A lawsuit filed under the False Claims Act by a whistleblower who accused CVS subsidiary Omnicare of cheating Medicare and Medicaid through its prescription verification system has been resolved with an $8 million settlement, New Jersey U.S. Attorney William Fitzpatrick announced.
The deal resolved civil claims that Omnicare, in an effort to increase business efficiency and profit, designed and implemented an automated label verification system that used improper drug codes, resulting in the submission of claims for generic drugs differently from those actually dispensed to Medicare and Medicaid beneficiaries.
The whistleblower complaint also alleged that the false, patient-specific information on the labels affected Omnicare’s ability to properly track and conduct recalls of such drugs.

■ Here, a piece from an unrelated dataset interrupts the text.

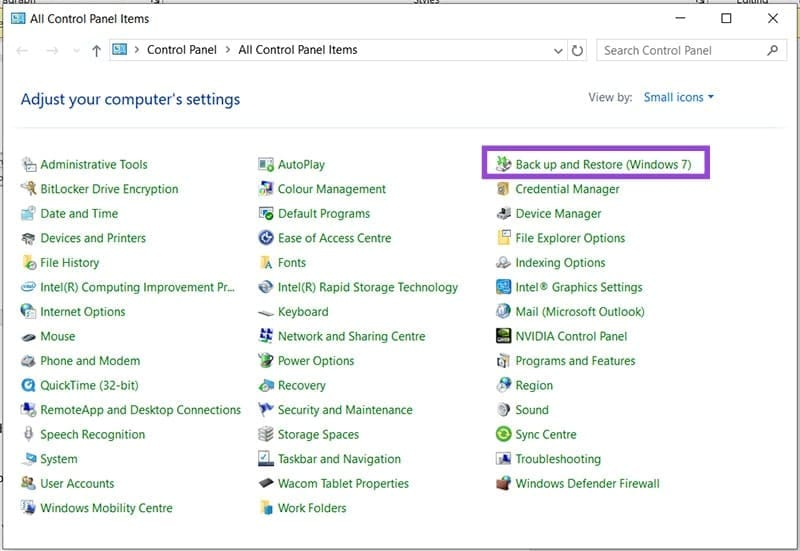Open the Sync Centre icon
The image size is (800, 551).
click(505, 435)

“Ensuring accuracy in the dispensing of and billing for medication in the Medicare Part D and Medicaid Programs, especially to long-term care patients, is vital to public safety,” Acting U.S. Attorney Fitzpatrick said.

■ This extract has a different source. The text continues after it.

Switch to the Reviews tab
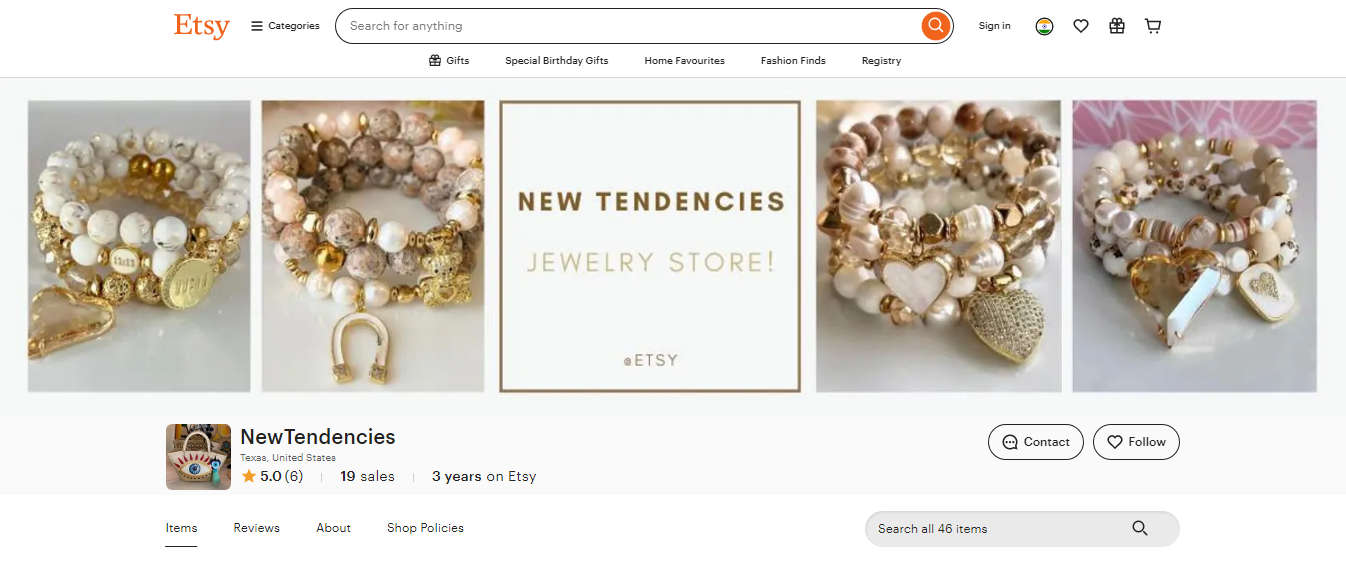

Plaintiffs Elizabeth Corsi and Christopher Ezzie filed the complaint under the whistleblower provisions of the False Claims Act in a New Jersey federal court. The U.S. government investigated their allegations and opted to intervene in the case.

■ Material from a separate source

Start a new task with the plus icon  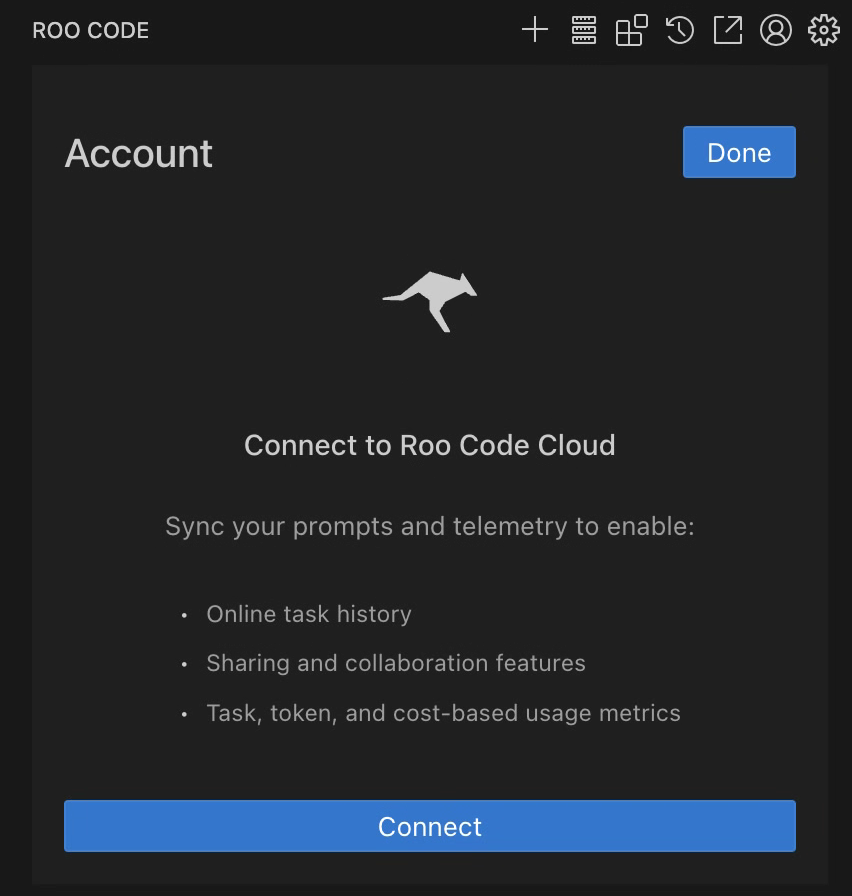pyautogui.click(x=534, y=30)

Whistleblowers whose False Claims Act lawsuits result in a recovery of federal funds for the U.S. are awarded up to 25 percent of the total recovery – up to 30 percent if the government does not intervene. The U.S. Justice Department said that Ms. Corsi and Mr. Ezzie will share an award of more than $2 million for their role in exposing the scheme.
According to Business Insider, CVS said in a statement the false claims occurred before it acquired Omnicare. The company neither admitted nor denied wrongdoing as part of the settlement.